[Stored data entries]
--- START ---
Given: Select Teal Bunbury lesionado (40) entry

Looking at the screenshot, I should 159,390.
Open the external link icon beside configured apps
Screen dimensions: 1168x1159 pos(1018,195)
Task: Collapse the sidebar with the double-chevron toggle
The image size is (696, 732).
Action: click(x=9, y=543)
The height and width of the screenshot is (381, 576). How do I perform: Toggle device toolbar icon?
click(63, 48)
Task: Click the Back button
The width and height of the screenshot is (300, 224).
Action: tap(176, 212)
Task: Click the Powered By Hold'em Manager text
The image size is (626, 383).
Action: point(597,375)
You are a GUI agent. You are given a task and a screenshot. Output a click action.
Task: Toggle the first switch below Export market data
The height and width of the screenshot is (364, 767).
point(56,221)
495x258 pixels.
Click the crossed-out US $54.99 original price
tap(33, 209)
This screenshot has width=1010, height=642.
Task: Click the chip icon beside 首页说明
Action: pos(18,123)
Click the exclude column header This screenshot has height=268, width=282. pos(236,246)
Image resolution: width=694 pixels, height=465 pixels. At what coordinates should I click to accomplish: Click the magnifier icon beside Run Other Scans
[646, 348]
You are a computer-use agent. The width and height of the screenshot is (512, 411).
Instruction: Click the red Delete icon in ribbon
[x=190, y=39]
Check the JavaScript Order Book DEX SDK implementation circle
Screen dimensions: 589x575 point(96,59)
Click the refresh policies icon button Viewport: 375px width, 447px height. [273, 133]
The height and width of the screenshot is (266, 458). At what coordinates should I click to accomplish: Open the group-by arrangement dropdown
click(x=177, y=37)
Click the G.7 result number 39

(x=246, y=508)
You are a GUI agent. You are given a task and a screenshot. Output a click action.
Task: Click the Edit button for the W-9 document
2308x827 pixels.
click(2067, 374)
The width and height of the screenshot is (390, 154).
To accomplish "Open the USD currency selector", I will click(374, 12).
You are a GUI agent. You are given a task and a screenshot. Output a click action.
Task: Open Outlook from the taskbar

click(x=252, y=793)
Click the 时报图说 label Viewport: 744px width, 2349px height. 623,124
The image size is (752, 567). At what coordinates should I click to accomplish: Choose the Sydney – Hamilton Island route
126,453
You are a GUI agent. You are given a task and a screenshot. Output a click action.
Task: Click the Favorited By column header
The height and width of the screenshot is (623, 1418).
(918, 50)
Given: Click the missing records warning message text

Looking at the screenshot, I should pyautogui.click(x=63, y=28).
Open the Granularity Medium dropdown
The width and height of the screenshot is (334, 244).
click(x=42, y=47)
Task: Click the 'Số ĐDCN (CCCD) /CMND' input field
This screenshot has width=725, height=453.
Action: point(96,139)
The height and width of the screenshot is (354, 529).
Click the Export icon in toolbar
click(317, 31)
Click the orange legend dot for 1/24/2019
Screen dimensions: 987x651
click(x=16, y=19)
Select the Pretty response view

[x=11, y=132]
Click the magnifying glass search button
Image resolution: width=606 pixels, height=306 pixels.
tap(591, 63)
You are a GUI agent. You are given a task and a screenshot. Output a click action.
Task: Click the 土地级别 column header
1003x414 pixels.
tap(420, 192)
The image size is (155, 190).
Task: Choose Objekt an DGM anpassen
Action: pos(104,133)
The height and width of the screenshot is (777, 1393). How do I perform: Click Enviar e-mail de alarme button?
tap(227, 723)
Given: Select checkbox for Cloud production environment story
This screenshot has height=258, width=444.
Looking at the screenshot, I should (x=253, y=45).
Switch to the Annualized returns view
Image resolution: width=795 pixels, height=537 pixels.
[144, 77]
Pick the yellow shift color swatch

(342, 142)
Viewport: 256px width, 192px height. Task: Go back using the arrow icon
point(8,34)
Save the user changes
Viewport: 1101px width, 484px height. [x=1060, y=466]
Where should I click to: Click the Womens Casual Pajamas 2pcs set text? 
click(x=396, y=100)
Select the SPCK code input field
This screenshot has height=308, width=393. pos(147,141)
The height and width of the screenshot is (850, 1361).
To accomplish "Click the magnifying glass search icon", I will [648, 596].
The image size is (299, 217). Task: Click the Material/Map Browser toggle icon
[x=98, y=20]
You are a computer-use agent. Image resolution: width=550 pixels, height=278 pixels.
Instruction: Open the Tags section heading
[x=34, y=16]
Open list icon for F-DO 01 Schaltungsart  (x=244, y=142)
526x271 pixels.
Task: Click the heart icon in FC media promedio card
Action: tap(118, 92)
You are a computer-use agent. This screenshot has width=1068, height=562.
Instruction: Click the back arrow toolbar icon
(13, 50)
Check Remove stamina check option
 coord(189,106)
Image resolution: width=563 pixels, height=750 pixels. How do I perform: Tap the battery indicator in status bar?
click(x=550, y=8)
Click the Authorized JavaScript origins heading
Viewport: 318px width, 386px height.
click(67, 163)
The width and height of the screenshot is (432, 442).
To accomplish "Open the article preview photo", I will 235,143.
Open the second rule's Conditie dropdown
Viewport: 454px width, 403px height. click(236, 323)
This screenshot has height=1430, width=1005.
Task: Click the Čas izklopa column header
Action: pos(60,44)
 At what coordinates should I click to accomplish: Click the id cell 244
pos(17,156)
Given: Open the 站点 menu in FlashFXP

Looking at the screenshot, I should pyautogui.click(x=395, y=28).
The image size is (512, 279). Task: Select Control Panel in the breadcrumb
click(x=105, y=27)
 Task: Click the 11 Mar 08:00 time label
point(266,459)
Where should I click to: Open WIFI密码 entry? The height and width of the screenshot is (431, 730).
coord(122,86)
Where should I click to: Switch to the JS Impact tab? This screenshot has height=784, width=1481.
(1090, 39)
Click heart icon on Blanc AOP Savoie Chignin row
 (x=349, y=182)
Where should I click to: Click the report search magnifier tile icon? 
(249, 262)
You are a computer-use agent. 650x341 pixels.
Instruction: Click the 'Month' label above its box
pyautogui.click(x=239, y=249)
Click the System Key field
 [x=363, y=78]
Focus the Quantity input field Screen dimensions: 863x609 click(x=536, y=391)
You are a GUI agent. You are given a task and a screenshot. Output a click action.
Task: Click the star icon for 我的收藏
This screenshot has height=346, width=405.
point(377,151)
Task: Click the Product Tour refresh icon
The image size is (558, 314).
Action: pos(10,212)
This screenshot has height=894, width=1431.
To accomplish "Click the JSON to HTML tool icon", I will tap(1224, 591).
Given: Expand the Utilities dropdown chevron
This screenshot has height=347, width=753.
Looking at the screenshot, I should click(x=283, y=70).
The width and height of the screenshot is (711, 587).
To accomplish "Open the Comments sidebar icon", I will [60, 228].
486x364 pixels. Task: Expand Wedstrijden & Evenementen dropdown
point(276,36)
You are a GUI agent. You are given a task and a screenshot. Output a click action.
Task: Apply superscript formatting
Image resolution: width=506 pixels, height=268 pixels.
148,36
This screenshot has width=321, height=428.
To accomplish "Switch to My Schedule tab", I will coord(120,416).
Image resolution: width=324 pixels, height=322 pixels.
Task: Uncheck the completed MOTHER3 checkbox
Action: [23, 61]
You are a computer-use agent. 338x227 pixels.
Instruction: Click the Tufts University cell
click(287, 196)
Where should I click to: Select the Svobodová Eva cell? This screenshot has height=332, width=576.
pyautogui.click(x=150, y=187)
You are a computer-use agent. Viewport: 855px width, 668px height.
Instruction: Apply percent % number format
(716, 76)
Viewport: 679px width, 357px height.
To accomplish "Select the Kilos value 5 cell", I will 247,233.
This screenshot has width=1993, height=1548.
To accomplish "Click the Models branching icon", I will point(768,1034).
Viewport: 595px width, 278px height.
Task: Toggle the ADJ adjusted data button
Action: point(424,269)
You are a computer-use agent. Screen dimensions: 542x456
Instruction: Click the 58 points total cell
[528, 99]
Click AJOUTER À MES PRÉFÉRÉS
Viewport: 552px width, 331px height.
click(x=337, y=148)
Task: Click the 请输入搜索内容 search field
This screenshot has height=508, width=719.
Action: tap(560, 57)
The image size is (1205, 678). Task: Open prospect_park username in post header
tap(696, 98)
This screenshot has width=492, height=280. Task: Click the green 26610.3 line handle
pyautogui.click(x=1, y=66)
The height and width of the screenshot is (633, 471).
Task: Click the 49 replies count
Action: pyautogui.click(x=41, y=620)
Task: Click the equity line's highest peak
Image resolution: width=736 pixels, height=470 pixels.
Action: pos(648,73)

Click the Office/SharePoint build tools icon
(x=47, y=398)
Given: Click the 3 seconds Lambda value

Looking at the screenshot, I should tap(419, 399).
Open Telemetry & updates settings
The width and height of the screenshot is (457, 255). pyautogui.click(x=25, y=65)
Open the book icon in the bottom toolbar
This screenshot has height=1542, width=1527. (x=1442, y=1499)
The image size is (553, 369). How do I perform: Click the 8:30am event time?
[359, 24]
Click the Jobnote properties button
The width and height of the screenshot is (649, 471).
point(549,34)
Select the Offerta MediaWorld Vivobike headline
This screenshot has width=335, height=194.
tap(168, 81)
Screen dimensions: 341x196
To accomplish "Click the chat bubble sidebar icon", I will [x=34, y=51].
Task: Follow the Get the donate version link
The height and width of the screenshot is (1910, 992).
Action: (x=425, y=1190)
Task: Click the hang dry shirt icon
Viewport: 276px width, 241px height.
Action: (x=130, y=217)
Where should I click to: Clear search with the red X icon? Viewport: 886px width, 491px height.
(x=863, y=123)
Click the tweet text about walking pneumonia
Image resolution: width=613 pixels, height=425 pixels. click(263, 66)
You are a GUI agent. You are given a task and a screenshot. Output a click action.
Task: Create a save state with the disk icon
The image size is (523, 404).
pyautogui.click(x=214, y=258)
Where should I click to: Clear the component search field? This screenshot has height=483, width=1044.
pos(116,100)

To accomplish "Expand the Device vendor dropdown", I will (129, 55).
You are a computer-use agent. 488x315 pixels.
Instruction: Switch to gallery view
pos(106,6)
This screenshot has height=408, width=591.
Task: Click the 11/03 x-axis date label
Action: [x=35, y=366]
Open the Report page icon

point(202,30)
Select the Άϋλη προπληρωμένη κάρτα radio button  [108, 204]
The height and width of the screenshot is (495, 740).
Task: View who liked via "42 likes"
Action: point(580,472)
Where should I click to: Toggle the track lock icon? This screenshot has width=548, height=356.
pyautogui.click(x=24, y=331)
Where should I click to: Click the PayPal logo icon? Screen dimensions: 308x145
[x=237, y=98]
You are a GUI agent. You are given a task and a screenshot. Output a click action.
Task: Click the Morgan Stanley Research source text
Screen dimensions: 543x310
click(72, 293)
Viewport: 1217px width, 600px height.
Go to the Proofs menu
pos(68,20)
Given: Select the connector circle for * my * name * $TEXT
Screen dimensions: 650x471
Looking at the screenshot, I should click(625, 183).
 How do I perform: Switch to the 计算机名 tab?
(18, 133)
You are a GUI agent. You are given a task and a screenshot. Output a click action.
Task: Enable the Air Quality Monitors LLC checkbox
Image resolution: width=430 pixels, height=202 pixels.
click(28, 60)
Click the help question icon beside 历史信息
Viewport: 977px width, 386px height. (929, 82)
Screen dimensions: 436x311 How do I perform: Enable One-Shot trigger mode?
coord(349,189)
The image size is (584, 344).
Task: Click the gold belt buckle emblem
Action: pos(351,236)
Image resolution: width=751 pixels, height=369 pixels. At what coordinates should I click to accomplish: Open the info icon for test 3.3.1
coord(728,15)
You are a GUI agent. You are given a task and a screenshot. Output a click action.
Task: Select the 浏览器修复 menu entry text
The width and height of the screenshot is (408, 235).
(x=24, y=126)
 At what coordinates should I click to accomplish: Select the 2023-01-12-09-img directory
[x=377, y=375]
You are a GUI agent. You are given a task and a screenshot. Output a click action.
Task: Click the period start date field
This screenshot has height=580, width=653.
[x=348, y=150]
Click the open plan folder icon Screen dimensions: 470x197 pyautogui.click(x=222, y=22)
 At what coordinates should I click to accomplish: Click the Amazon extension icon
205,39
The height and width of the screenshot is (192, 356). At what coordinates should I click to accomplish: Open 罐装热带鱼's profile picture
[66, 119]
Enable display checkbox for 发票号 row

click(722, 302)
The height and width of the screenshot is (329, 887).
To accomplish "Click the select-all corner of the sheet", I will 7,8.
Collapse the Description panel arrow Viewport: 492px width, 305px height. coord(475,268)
--- END ---
◆ **Task statement**:
Return only the exact lines from the opening of the records through the line that contains "495x258 pixels.", both included.

◆ **Finished exercise**:
Given: Select Teal Bunbury lesionado (40) entry

Looking at the screenshot, I should 159,390.
Open the external link icon beside configured apps
Screen dimensions: 1168x1159 pos(1018,195)
Task: Collapse the sidebar with the double-chevron toggle
The image size is (696, 732).
Action: click(x=9, y=543)
The height and width of the screenshot is (381, 576). How do I perform: Toggle device toolbar icon?
click(63, 48)
Task: Click the Back button
The width and height of the screenshot is (300, 224).
Action: tap(176, 212)
Task: Click the Powered By Hold'em Manager text
The image size is (626, 383).
Action: point(597,375)
You are a GUI agent. You are given a task and a screenshot. Output a click action.
Task: Toggle the first switch below Export market data
The height and width of the screenshot is (364, 767).
point(56,221)
495x258 pixels.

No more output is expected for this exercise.